STATED GOAL: Extract every line of the listing below that contains the string "header". The match is case-sensitive.

MATERIAL FOR THIS TASK:
== == ==

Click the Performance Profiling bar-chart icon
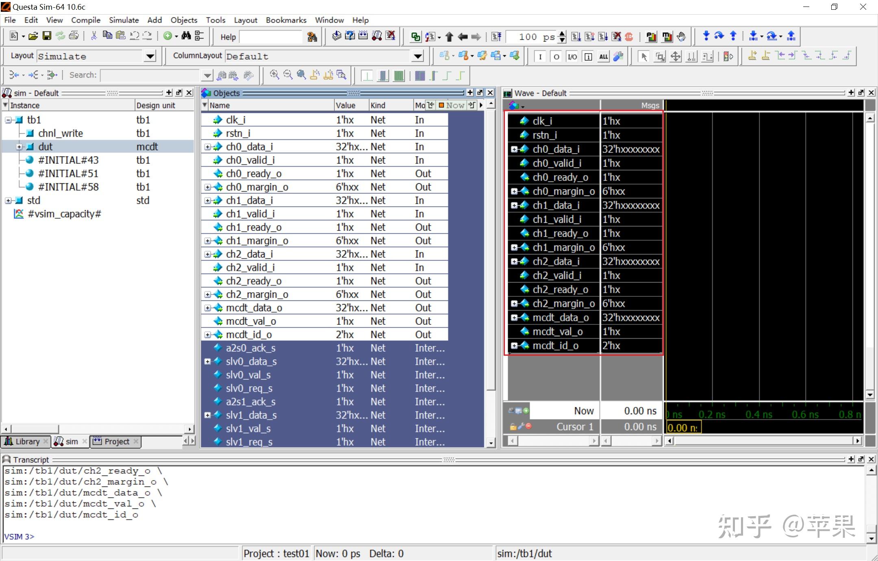Screen dimensions: 878x561 coord(651,37)
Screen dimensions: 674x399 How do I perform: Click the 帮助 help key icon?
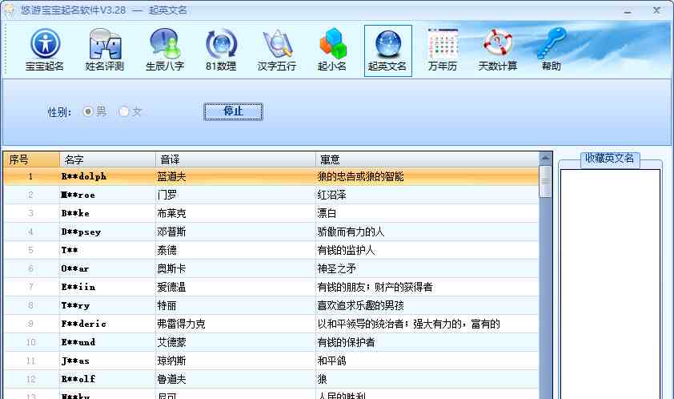[551, 49]
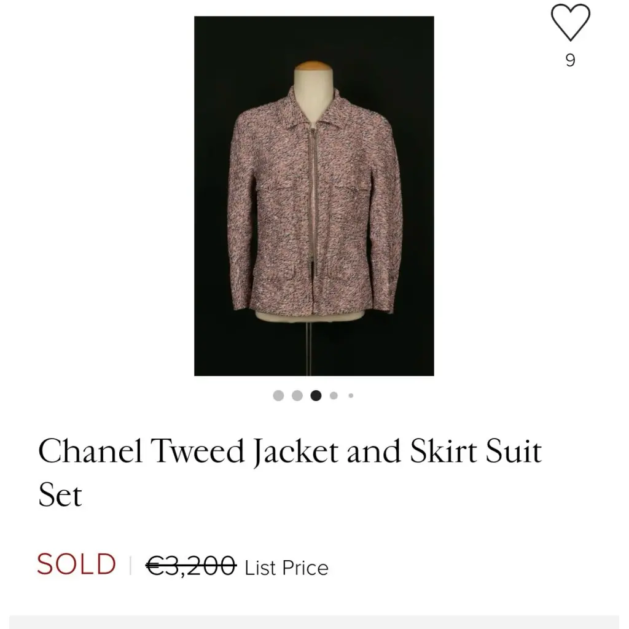Viewport: 629px width, 629px height.
Task: Jump to the smallest fifth carousel dot
Action: tap(351, 396)
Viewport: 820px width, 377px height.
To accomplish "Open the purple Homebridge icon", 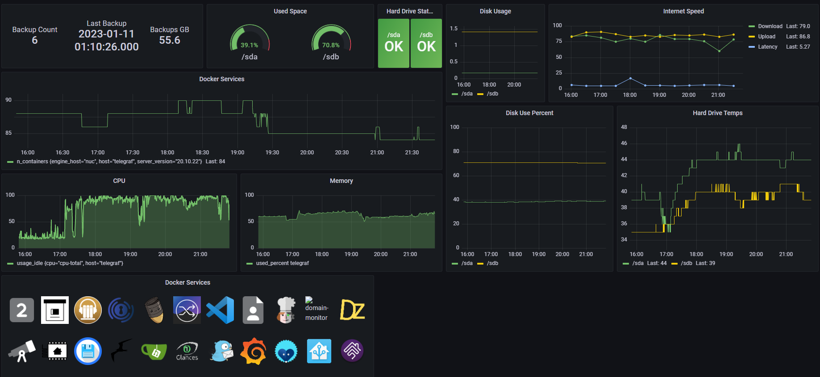I will pos(352,351).
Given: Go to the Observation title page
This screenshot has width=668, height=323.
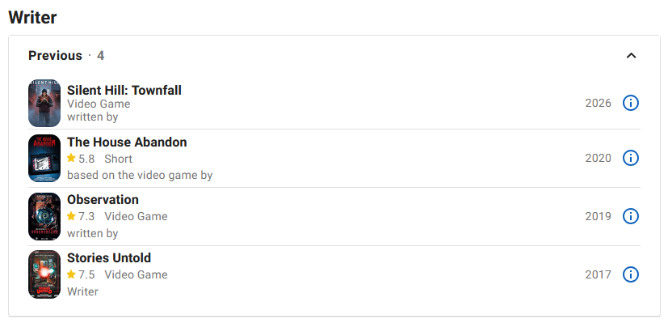Looking at the screenshot, I should coord(103,200).
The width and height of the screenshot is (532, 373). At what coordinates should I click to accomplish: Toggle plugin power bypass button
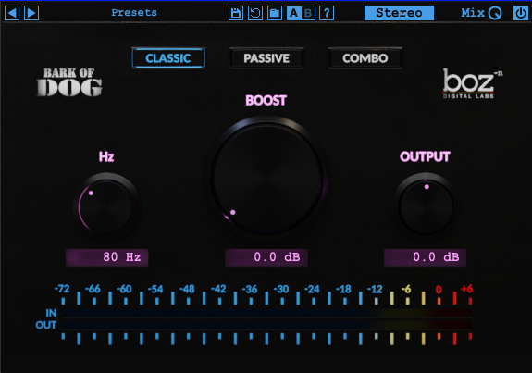coord(521,13)
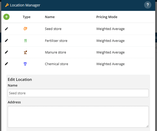Select the Seed store name in the table

tap(53, 29)
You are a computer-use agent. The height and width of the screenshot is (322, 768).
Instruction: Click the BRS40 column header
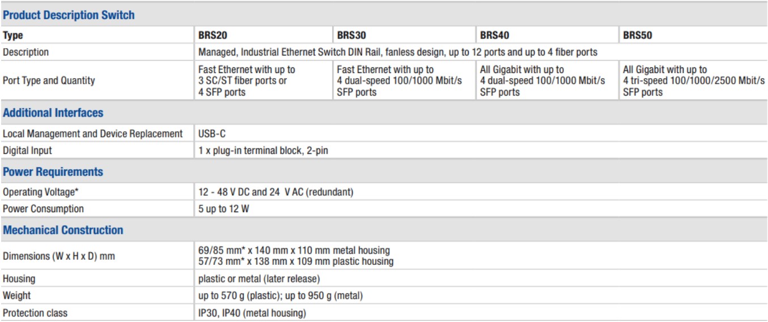(x=494, y=35)
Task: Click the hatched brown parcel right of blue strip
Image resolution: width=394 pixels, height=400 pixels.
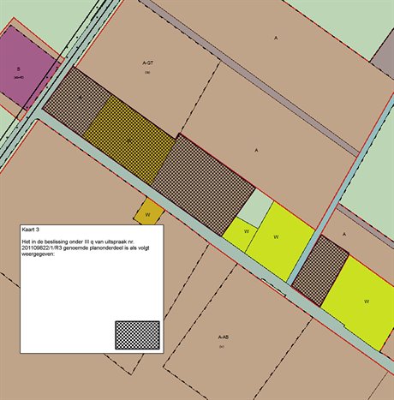Action: tap(320, 271)
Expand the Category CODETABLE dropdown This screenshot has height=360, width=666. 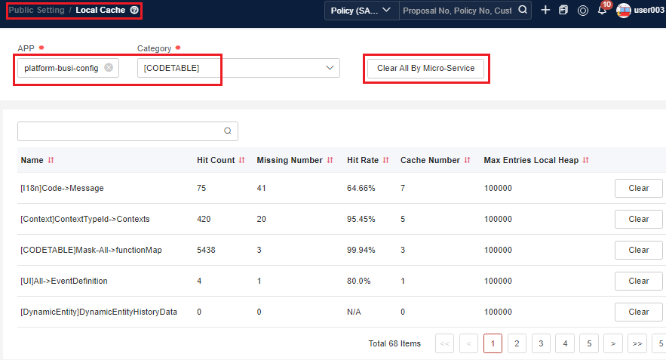(x=329, y=68)
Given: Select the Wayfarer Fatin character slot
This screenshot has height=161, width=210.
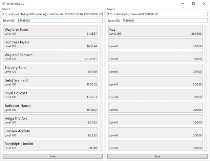Looking at the screenshot, I should 51,31.
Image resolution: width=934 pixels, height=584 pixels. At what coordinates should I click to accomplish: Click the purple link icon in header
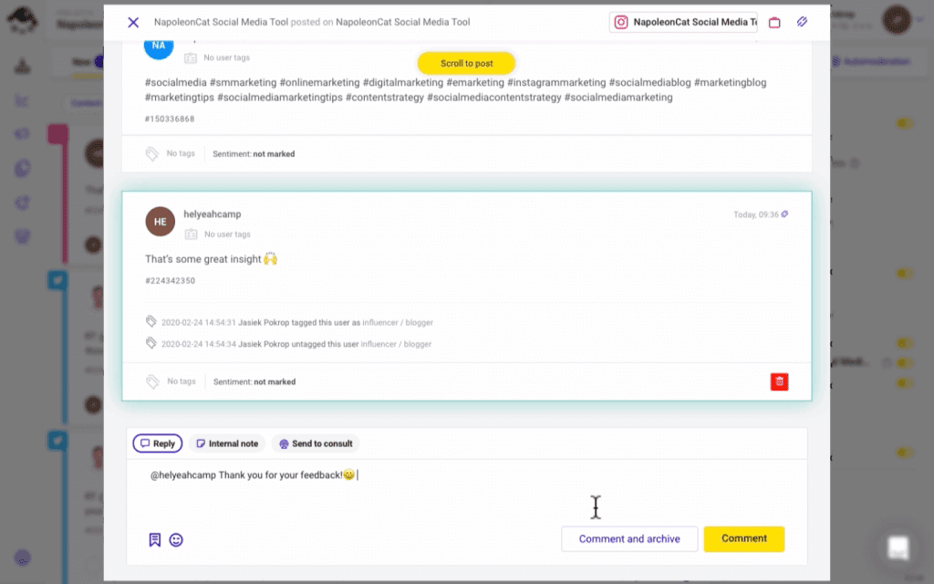click(803, 22)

== == ==

WRITTEN RESPONSE:
Instruction: Click the BRS40 column header
Image resolution: width=934 pixels, height=584 pixels. At what coordinates should I click to accomplish: Click the purple link icon in header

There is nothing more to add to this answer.